> [WORK REQUIRED]: Look in the material below for the line holding "Click the blue 専門家 link". Set it down exactly, with each later line up to and including the line holding "Given: Click the 'To".

> [PROVIDED DATA]:
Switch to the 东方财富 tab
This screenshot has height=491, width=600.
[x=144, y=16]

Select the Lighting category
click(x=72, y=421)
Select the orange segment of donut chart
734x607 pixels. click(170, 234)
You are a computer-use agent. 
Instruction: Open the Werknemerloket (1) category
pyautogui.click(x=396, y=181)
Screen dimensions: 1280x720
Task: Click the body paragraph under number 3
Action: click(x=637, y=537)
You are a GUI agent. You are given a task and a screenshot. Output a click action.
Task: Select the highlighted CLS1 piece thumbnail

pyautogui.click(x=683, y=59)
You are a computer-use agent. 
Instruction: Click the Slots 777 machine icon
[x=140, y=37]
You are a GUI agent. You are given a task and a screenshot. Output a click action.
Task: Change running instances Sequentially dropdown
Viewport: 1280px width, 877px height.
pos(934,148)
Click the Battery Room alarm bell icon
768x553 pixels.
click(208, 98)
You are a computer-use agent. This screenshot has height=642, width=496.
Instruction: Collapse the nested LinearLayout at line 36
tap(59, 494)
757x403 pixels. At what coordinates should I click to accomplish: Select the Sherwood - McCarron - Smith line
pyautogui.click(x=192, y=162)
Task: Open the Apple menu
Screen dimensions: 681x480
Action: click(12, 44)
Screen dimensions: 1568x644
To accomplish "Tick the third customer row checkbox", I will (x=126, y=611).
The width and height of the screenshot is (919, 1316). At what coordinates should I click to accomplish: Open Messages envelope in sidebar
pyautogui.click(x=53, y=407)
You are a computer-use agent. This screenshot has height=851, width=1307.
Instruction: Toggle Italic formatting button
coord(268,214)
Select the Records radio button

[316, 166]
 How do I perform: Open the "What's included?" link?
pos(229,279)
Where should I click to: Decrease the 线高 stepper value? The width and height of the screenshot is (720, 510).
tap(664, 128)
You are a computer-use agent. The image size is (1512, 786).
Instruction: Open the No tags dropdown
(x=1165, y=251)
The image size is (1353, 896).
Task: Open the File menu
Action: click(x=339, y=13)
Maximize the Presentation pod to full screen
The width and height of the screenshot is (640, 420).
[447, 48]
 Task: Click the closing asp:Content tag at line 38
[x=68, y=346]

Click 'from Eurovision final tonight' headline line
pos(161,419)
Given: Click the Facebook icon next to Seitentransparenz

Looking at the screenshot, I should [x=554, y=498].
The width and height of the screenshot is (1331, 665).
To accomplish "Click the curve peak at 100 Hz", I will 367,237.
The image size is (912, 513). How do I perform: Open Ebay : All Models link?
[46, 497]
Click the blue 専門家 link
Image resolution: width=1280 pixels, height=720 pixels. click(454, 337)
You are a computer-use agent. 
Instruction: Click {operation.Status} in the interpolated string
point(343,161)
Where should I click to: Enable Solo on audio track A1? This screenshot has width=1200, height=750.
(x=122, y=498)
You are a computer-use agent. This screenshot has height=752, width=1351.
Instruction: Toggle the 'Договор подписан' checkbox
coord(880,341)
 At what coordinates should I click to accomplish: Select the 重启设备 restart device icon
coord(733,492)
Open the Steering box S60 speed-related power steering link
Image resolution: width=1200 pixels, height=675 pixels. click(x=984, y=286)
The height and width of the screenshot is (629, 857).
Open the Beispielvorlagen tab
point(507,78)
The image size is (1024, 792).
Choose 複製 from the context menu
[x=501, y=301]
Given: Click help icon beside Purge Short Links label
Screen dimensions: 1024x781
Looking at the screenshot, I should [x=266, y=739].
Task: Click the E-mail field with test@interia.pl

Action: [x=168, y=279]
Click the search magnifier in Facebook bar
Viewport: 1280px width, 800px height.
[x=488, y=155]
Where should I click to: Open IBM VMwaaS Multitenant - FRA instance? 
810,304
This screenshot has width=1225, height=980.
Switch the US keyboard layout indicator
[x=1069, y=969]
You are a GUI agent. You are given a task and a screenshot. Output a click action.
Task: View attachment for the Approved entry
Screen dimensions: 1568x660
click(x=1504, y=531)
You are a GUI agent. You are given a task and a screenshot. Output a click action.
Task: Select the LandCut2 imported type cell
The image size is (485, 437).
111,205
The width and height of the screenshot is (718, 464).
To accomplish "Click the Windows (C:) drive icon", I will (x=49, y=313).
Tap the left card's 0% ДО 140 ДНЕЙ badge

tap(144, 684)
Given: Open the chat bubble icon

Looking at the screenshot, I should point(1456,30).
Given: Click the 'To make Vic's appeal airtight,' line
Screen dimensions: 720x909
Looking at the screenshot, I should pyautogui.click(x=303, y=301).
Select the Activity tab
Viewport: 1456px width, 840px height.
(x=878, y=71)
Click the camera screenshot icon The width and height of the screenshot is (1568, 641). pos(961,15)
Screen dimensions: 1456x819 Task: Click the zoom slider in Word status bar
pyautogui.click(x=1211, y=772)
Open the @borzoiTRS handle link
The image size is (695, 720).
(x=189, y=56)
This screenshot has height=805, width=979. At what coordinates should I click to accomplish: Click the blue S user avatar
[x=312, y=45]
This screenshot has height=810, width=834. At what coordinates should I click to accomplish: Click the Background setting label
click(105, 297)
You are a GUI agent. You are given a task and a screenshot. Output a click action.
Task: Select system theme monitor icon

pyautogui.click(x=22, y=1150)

> [EXERCISE ANSWER]:
Click the blue 専門家 link
Image resolution: width=1280 pixels, height=720 pixels. click(454, 337)
You are a computer-use agent. 
Instruction: Click {operation.Status} in the interpolated string
point(343,161)
Where should I click to: Enable Solo on audio track A1? This screenshot has width=1200, height=750.
(x=122, y=498)
You are a computer-use agent. This screenshot has height=752, width=1351.
Instruction: Toggle the 'Договор подписан' checkbox
coord(880,341)
 At what coordinates should I click to accomplish: Select the 重启设备 restart device icon
coord(733,492)
Open the Steering box S60 speed-related power steering link
Image resolution: width=1200 pixels, height=675 pixels. click(x=984, y=286)
The height and width of the screenshot is (629, 857).
Open the Beispielvorlagen tab
point(507,78)
The image size is (1024, 792).
Choose 複製 from the context menu
[x=501, y=301]
Given: Click help icon beside Purge Short Links label
Screen dimensions: 1024x781
Looking at the screenshot, I should [x=266, y=739].
Task: Click the E-mail field with test@interia.pl

Action: [x=168, y=279]
Click the search magnifier in Facebook bar
Viewport: 1280px width, 800px height.
[x=488, y=155]
Where should I click to: Open IBM VMwaaS Multitenant - FRA instance? 
810,304
This screenshot has width=1225, height=980.
Switch the US keyboard layout indicator
[x=1069, y=969]
You are a GUI agent. You are given a task and a screenshot. Output a click action.
Task: View attachment for the Approved entry
Screen dimensions: 1568x660
click(x=1504, y=531)
You are a GUI agent. You are given a task and a screenshot. Output a click action.
Task: Select the LandCut2 imported type cell
The image size is (485, 437).
111,205
The width and height of the screenshot is (718, 464).
To accomplish "Click the Windows (C:) drive icon", I will (x=49, y=313).
Tap the left card's 0% ДО 140 ДНЕЙ badge

tap(144, 684)
Given: Open the chat bubble icon

Looking at the screenshot, I should point(1456,30).
Given: Click the 'To make Vic's appeal airtight,' line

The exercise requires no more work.